- Flights won't resume soon amid security worries, premier says
- Travel ban may cost tour operators $200 million, group warns
Russia’s ban on flights to Egypt won’t be lifted quickly amid concerns that terrorists were responsible for bringing down an aircraft and killing 224 people, Prime Minister Dmitry Medvedev said.
“The chance it was a terrorist act, obviously, remains as an explanation for what happened,” Medvedev said, according to a transcript of an interview by state-owned Rossiyskaya Gazeta newspaper on Monday. “That’s why this decision was made” to halt flights “on the basis of recommendations and materials prepared by the anti-terrorism committee,” he said.
Medvedev is the first senior Russian official to declare that terrorism may have caused the Metrojet aircraft to crash in the Sinai peninsula after it left the Egyptian resort of Sharm el-Sheikh on Oct. 31 bound for St. Petersburg. Russia has said until now that it has no evidence to support assertions by the U.S., the U.K. and France that a bomb may have been responsible, though officials say investigators are exploring all possible causes.
President Vladimir Putin ordered a halt to Russian flights to Egypt on Friday to ensure “the safety of our citizens” after a recommendation by security officials, his spokesman, Dmitry Peskov, told reporters. An Islamic State affiliate has claimed it blew up the aircraft in retaliation for Russian bombing in Syria. Russia began air strikes Sept. 30 against Islamic State and other militants fighting the regime of Syrian leader Bashar al-Assad.
The ban on flights won’t be lifted soon and “it will take time to ensure security for a vacation in Egypt,” Medvedev said earlier Monday at a meeting with his deputies outside Moscow. “Let’s not indulge in illusions, this won’t be a short period.”
Russia brought some 25,000 tourists home from Egypt on more than 100 flights since the ban was imposed, Deputy Prime Minister Arkady Dvorkovich told the same meeting. The remaining tourists should be back within two weeks, he said.

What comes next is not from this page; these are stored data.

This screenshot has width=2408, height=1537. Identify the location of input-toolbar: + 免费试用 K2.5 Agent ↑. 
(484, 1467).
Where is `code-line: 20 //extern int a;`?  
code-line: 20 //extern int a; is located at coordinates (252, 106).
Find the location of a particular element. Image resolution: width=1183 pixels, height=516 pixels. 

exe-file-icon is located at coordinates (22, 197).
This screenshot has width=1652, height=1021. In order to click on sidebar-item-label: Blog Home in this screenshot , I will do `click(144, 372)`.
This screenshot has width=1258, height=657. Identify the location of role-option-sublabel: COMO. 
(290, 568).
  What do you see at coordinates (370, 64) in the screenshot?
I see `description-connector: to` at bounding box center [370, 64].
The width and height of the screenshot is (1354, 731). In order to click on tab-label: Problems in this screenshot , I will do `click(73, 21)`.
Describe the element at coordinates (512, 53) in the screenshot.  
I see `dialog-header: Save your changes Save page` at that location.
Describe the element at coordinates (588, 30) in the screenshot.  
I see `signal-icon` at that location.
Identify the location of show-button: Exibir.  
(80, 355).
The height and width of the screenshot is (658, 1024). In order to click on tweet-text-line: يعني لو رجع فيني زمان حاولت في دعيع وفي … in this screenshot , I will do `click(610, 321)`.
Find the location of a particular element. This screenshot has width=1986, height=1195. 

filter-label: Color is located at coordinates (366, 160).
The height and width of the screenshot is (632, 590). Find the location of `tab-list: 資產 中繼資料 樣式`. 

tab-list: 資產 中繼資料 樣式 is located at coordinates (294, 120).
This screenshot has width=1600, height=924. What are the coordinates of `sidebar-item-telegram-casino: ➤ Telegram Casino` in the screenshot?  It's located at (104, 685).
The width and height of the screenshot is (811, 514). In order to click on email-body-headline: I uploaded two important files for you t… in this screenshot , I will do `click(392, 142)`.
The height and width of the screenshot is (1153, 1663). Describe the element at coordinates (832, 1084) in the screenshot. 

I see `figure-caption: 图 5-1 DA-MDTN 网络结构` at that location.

Egypt has said it has no evidence so far that a bomb caused the crash, though investigators are probing a last-second noise heard on the flight data recorder. The U.K. banned commercial flights to and from Sharm el-Sheikh on the Red Sea after the incident, while Norway, Finland and Denmark have advised against all non-essential trips.
Losses for tour operators may reach $200 million if the ban on flights remains in force for two or three months, including the busiest season of New Year holidays, the Russian tourism lobby group ATOR said in a statement Monday. Operators are seeking state guarantees on loans to be able to compensate tourists who can’t fly to Egypt after the ban, it said.
Russia’s bombing campaign in Syria is proving the effectiveness of its military, Putin said at a meeting with defense-industry officials in Sochi on Monday.
“Timely measures increased the combat readiness, combat capabilities of our armed forces,” Putin said. “This is strongly confirmed by the anti-terrorist operation we’re conducting at the request of the Syrian leadership.”